Items from a dataset:

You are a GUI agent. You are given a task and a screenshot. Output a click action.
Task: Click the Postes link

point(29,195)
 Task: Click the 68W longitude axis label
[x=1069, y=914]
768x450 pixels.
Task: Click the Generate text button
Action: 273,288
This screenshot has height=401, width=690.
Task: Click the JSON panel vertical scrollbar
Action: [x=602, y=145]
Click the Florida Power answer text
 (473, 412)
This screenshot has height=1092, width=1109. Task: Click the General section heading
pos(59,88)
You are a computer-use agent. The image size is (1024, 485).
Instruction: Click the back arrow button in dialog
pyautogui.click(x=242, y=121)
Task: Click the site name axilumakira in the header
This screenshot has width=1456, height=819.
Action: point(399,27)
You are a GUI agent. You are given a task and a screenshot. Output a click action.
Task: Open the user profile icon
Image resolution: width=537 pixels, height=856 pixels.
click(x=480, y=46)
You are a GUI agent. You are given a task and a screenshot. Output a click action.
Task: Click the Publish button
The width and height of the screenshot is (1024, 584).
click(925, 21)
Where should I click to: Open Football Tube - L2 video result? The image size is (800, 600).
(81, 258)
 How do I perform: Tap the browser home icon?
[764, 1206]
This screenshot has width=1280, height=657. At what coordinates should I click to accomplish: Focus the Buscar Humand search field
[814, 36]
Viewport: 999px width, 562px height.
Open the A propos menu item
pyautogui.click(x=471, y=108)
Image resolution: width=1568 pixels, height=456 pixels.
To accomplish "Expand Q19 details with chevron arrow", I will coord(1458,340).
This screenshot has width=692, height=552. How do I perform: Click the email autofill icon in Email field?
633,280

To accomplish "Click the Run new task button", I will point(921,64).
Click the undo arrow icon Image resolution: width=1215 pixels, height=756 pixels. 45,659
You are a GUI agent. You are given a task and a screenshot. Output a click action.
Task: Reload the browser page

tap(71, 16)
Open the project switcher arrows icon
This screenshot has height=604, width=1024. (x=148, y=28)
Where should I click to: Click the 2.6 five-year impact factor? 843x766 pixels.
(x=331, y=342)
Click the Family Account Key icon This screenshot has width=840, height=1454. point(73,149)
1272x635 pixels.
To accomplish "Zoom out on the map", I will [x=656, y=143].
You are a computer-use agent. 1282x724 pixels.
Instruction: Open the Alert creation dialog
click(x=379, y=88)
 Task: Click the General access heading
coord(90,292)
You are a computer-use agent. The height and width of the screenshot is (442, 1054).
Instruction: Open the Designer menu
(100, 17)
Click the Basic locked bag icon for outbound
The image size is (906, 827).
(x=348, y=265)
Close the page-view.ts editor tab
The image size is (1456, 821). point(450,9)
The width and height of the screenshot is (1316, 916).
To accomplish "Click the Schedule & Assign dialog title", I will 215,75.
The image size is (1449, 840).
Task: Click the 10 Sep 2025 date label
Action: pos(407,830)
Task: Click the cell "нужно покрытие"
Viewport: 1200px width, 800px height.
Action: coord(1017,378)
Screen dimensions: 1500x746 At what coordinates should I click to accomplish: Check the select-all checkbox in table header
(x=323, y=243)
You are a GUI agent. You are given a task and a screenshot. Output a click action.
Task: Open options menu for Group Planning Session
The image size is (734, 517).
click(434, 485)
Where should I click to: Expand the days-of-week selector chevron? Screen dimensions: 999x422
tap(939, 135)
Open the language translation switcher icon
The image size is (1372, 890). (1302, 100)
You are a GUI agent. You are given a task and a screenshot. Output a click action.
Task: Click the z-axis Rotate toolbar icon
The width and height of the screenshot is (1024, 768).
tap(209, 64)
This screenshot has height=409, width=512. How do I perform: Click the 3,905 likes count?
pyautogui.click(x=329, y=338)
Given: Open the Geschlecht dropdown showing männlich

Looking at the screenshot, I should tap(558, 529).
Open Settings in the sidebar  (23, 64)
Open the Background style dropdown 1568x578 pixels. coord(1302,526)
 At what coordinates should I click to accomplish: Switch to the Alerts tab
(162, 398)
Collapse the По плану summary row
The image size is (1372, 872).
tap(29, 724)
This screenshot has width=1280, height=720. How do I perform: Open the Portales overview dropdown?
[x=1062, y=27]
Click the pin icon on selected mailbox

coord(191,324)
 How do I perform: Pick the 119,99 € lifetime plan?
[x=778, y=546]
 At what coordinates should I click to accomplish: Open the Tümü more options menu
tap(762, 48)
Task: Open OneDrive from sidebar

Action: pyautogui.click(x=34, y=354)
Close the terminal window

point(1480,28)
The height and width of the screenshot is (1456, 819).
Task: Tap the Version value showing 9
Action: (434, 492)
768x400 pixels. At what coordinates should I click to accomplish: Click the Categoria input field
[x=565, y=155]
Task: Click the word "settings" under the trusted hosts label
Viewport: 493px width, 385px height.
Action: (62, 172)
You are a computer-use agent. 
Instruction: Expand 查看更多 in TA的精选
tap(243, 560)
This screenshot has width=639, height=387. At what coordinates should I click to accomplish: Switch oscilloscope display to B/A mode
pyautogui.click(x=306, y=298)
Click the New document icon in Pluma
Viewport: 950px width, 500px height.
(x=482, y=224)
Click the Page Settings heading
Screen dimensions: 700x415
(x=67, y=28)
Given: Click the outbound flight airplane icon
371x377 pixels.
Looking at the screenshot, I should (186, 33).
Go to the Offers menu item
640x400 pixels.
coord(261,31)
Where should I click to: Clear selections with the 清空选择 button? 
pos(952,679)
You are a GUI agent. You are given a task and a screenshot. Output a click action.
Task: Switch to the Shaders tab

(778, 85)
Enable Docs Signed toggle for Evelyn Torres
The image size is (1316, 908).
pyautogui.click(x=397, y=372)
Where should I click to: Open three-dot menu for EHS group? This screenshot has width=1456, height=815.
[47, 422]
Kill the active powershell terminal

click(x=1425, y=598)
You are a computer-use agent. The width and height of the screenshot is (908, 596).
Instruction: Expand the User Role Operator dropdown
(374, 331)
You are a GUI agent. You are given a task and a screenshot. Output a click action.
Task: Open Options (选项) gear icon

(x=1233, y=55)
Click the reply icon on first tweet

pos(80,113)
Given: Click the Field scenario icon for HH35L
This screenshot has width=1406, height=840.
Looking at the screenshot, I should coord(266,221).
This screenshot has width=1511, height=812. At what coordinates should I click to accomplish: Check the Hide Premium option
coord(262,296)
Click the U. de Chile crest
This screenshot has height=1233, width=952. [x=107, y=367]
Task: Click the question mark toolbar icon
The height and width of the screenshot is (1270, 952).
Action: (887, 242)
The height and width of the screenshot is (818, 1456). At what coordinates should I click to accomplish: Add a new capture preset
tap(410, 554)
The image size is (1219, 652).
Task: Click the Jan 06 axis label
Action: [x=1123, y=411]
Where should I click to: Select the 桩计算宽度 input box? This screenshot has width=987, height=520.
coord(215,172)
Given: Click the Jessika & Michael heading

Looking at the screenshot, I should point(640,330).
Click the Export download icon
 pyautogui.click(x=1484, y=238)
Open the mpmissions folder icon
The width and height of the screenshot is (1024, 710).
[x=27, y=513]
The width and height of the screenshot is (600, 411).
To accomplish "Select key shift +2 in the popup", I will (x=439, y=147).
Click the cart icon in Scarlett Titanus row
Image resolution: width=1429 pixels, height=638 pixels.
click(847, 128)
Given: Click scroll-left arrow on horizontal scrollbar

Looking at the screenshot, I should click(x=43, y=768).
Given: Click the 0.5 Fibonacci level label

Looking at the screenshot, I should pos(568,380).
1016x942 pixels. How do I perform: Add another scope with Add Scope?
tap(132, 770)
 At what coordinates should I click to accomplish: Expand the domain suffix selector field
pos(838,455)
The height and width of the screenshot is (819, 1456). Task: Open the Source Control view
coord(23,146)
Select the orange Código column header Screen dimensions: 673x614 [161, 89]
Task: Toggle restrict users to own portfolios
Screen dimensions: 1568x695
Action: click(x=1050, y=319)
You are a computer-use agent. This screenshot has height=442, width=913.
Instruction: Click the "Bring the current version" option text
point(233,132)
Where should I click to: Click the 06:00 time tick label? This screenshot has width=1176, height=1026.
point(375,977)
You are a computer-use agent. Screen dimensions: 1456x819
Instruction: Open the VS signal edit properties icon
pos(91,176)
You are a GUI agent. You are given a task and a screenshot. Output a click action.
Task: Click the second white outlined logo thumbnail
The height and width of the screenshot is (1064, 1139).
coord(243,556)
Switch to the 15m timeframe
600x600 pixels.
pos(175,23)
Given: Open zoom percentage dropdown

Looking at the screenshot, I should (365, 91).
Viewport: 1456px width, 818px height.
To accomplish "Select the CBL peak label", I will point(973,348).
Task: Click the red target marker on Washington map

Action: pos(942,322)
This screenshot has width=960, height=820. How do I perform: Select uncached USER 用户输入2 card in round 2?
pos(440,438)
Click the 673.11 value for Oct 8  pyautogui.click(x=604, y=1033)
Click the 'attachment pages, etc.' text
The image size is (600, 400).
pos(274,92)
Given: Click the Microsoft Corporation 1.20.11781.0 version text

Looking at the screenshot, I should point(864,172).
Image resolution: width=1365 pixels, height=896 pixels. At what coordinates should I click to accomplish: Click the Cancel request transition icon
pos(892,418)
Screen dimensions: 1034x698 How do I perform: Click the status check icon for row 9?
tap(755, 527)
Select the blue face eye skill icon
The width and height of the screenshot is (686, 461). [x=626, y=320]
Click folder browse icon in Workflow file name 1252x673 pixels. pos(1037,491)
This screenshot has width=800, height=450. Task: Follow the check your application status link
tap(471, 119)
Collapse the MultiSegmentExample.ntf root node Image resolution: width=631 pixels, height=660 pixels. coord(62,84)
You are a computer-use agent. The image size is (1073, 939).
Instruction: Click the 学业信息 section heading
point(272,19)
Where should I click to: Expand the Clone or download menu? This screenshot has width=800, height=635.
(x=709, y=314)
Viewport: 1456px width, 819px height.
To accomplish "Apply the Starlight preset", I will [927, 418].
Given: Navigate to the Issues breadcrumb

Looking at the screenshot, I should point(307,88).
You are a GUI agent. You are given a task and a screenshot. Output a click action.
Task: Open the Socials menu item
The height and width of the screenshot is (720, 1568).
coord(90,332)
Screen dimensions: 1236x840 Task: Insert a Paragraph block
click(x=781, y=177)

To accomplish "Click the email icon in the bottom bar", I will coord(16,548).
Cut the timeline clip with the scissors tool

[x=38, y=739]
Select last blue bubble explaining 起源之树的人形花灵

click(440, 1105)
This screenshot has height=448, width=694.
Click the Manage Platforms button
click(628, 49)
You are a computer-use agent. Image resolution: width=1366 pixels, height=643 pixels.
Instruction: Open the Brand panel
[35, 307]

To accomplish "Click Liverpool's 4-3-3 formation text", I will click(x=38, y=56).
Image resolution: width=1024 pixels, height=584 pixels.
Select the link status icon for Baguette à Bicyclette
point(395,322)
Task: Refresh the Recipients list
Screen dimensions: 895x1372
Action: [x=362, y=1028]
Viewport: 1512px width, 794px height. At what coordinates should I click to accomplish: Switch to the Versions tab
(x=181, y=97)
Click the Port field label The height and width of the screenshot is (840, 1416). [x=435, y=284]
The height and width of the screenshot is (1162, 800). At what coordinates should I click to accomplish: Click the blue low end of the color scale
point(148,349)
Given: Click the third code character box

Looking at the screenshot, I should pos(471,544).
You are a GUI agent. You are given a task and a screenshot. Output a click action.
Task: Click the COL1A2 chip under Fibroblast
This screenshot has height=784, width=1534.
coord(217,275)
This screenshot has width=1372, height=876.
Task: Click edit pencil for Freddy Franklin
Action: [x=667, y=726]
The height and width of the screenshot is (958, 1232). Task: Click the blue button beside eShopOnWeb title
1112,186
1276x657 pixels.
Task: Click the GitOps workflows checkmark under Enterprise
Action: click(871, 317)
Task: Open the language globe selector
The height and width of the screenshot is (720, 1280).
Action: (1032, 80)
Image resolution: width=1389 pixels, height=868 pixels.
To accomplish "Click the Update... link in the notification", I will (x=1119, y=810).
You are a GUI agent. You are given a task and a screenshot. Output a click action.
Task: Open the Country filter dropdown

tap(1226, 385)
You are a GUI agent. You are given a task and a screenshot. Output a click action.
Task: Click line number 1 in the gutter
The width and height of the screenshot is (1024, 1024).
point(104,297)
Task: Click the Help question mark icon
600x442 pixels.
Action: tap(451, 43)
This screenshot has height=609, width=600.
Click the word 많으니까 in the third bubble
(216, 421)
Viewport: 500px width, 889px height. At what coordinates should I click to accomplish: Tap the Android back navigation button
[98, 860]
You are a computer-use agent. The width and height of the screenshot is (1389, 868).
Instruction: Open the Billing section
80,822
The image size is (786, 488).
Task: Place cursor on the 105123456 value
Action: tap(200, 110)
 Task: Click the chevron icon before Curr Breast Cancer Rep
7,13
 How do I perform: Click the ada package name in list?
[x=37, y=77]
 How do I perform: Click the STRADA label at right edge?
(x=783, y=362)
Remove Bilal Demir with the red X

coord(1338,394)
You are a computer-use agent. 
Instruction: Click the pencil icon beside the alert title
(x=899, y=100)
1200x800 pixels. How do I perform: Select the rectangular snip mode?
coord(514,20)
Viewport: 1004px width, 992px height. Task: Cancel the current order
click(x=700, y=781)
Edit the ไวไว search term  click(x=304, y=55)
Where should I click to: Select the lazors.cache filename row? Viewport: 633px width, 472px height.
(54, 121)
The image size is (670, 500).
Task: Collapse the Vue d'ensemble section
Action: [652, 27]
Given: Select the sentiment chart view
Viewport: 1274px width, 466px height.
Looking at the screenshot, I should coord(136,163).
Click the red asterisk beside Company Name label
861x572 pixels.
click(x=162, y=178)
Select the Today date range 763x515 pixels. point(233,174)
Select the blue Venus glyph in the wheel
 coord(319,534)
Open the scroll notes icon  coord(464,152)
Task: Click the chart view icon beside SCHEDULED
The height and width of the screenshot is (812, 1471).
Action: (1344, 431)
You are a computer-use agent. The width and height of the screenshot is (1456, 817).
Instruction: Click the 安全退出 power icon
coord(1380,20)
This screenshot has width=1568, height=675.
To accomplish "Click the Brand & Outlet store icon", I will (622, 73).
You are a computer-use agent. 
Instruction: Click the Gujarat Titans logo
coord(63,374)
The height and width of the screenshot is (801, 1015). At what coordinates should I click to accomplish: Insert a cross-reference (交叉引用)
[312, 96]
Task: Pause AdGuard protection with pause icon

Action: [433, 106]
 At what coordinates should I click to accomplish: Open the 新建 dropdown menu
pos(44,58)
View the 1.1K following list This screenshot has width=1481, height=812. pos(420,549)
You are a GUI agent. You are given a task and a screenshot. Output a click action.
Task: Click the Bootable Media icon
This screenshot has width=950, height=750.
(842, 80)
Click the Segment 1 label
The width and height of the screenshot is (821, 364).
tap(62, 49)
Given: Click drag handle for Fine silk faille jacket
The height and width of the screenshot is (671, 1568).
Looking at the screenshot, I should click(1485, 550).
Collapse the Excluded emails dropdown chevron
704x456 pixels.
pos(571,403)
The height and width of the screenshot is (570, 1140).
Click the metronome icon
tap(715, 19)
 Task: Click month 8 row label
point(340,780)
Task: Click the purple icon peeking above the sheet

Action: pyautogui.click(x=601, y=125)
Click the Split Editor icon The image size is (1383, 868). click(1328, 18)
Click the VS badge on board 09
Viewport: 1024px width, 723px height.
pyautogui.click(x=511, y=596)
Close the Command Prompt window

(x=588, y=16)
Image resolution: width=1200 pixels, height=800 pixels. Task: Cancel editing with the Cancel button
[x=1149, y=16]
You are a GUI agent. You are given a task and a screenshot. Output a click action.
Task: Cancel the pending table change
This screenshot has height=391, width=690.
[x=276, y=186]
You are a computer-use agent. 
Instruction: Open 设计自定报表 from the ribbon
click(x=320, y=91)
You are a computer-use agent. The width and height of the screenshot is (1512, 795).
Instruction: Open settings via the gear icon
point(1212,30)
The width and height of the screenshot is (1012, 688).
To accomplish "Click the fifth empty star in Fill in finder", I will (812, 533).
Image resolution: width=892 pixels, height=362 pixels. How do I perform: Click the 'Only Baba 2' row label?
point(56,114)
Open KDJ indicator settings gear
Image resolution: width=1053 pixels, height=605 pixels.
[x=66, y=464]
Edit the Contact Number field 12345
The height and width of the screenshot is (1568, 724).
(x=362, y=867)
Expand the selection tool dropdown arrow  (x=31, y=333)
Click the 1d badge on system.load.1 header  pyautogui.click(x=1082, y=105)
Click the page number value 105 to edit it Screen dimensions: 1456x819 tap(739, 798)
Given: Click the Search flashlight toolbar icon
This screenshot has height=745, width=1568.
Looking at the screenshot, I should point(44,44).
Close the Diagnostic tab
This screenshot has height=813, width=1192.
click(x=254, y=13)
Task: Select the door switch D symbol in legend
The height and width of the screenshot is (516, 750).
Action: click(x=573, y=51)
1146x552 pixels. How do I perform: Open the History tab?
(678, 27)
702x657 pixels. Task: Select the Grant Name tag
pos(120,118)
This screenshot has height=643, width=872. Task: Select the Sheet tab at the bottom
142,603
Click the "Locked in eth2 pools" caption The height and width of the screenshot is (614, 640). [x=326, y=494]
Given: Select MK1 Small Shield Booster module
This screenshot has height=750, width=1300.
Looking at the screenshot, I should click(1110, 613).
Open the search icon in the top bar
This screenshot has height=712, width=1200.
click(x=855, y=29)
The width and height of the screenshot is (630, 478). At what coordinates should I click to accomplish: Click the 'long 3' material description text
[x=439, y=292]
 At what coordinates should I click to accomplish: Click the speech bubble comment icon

TASK OBJECTIVE. Reproduce word for word the rows above, from the line with "Remove Bilal Demir with the red X" to the line with "Action: [652, 27]", including both of those lines.

EXERCISE SOLUTION.
Remove Bilal Demir with the red X

coord(1338,394)
You are a computer-use agent. 
Instruction: Click the pencil icon beside the alert title
(x=899, y=100)
1200x800 pixels. How do I perform: Select the rectangular snip mode?
coord(514,20)
Viewport: 1004px width, 992px height. Task: Cancel the current order
click(x=700, y=781)
Edit the ไวไว search term  click(x=304, y=55)
Where should I click to: Select the lazors.cache filename row? Viewport: 633px width, 472px height.
(54, 121)
The image size is (670, 500).
Task: Collapse the Vue d'ensemble section
Action: [652, 27]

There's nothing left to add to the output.